Below are the records; print them all without any alteration.
━━━━━ Extracted data ━━━━━
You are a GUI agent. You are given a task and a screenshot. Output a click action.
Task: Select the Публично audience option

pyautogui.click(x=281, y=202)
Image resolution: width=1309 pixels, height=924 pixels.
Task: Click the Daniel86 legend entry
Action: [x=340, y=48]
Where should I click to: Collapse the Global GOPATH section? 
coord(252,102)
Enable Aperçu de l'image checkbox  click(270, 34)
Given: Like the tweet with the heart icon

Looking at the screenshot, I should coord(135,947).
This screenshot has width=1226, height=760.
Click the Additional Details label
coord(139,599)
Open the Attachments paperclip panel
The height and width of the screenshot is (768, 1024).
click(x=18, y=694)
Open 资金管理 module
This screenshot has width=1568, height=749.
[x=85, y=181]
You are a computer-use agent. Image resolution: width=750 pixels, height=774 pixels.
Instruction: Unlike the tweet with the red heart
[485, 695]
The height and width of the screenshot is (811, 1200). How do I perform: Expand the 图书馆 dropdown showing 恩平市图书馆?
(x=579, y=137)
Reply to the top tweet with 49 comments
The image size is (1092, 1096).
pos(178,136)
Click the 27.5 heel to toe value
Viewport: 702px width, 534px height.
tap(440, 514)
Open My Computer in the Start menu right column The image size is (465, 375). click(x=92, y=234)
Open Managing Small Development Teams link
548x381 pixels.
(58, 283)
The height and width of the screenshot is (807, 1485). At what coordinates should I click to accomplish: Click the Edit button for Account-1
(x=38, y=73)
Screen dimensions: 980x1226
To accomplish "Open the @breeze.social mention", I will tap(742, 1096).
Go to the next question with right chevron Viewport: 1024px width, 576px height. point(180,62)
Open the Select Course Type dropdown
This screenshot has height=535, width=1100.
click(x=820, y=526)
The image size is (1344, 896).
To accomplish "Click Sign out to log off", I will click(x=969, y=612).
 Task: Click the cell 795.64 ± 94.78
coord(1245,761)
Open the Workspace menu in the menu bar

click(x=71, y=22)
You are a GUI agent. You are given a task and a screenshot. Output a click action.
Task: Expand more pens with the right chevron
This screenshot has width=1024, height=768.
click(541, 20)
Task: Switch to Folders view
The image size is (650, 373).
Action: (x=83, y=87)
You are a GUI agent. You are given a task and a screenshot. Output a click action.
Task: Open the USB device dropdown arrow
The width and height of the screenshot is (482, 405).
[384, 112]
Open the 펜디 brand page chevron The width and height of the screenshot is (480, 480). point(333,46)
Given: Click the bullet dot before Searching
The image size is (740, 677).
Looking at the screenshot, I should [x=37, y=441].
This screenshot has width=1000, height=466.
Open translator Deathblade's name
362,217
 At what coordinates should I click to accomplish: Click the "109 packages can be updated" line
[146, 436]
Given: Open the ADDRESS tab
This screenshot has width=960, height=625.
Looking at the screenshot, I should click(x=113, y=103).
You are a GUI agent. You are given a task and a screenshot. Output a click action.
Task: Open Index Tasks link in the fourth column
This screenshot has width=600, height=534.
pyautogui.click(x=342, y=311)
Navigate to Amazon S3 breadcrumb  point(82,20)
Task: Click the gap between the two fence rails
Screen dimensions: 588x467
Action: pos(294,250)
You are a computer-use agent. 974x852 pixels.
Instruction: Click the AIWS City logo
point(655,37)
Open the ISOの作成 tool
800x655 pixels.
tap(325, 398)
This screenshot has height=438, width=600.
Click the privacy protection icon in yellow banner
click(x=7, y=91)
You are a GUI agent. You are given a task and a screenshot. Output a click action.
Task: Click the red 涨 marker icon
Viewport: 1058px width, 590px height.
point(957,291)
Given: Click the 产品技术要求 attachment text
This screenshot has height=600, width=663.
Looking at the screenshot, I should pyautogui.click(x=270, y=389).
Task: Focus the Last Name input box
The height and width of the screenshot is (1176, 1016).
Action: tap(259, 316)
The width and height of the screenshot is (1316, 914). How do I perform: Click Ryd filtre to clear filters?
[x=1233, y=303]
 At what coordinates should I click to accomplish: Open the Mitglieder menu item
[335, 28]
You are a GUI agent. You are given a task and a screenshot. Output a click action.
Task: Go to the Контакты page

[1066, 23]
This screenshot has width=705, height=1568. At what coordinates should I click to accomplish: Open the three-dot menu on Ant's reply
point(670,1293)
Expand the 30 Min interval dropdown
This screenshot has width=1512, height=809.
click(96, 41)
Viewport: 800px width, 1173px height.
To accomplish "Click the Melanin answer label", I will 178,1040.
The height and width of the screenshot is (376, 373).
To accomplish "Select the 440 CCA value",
━━━━━
Task result —
You are a GUI agent. You are given a task and a screenshot. Output a click action.
Task: Select the Публично audience option

pyautogui.click(x=281, y=202)
Image resolution: width=1309 pixels, height=924 pixels.
Task: Click the Daniel86 legend entry
Action: [x=340, y=48]
Where should I click to: Collapse the Global GOPATH section? 
coord(252,102)
Enable Aperçu de l'image checkbox  click(270, 34)
Given: Like the tweet with the heart icon

Looking at the screenshot, I should coord(135,947).
This screenshot has width=1226, height=760.
Click the Additional Details label
coord(139,599)
Open the Attachments paperclip panel
The height and width of the screenshot is (768, 1024).
click(x=18, y=694)
Open 资金管理 module
This screenshot has width=1568, height=749.
[x=85, y=181]
You are a computer-use agent. Image resolution: width=750 pixels, height=774 pixels.
Instruction: Unlike the tweet with the red heart
[485, 695]
The height and width of the screenshot is (811, 1200). How do I perform: Expand the 图书馆 dropdown showing 恩平市图书馆?
(x=579, y=137)
Reply to the top tweet with 49 comments
The image size is (1092, 1096).
pos(178,136)
Click the 27.5 heel to toe value
Viewport: 702px width, 534px height.
tap(440, 514)
Open My Computer in the Start menu right column The image size is (465, 375). click(x=92, y=234)
Open Managing Small Development Teams link
548x381 pixels.
(58, 283)
The height and width of the screenshot is (807, 1485). At what coordinates should I click to accomplish: Click the Edit button for Account-1
(x=38, y=73)
Screen dimensions: 980x1226
To accomplish "Open the @breeze.social mention", I will tap(742, 1096).
Go to the next question with right chevron Viewport: 1024px width, 576px height. point(180,62)
Open the Select Course Type dropdown
This screenshot has height=535, width=1100.
click(x=820, y=526)
The image size is (1344, 896).
To accomplish "Click Sign out to log off", I will click(x=969, y=612).
 Task: Click the cell 795.64 ± 94.78
coord(1245,761)
Open the Workspace menu in the menu bar

click(x=71, y=22)
You are a GUI agent. You are given a task and a screenshot. Output a click action.
Task: Expand more pens with the right chevron
This screenshot has width=1024, height=768.
click(541, 20)
Task: Switch to Folders view
The image size is (650, 373).
Action: (x=83, y=87)
You are a GUI agent. You are given a task and a screenshot. Output a click action.
Task: Open the USB device dropdown arrow
The width and height of the screenshot is (482, 405).
[384, 112]
Open the 펜디 brand page chevron The width and height of the screenshot is (480, 480). point(333,46)
Given: Click the bullet dot before Searching
The image size is (740, 677).
Looking at the screenshot, I should [x=37, y=441].
This screenshot has width=1000, height=466.
Open translator Deathblade's name
362,217
 At what coordinates should I click to accomplish: Click the "109 packages can be updated" line
[146, 436]
Given: Open the ADDRESS tab
This screenshot has width=960, height=625.
Looking at the screenshot, I should click(x=113, y=103).
You are a GUI agent. You are given a task and a screenshot. Output a click action.
Task: Open Index Tasks link in the fourth column
This screenshot has width=600, height=534.
pyautogui.click(x=342, y=311)
Navigate to Amazon S3 breadcrumb  point(82,20)
Task: Click the gap between the two fence rails
Screen dimensions: 588x467
Action: pos(294,250)
You are a computer-use agent. 974x852 pixels.
Instruction: Click the AIWS City logo
point(655,37)
Open the ISOの作成 tool
800x655 pixels.
tap(325, 398)
This screenshot has height=438, width=600.
Click the privacy protection icon in yellow banner
click(x=7, y=91)
You are a GUI agent. You are given a task and a screenshot. Output a click action.
Task: Click the red 涨 marker icon
Viewport: 1058px width, 590px height.
point(957,291)
Given: Click the 产品技术要求 attachment text
This screenshot has height=600, width=663.
Looking at the screenshot, I should pyautogui.click(x=270, y=389).
Task: Focus the Last Name input box
The height and width of the screenshot is (1176, 1016).
Action: tap(259, 316)
The width and height of the screenshot is (1316, 914). How do I perform: Click Ryd filtre to clear filters?
[x=1233, y=303]
 At what coordinates should I click to accomplish: Open the Mitglieder menu item
[335, 28]
You are a GUI agent. You are given a task and a screenshot. Output a click action.
Task: Go to the Контакты page

[1066, 23]
This screenshot has width=705, height=1568. At what coordinates should I click to accomplish: Open the three-dot menu on Ant's reply
point(670,1293)
Expand the 30 Min interval dropdown
This screenshot has width=1512, height=809.
click(96, 41)
Viewport: 800px width, 1173px height.
To accomplish "Click the Melanin answer label", I will 178,1040.
The height and width of the screenshot is (376, 373).
To accomplish "Select the 440 CCA value",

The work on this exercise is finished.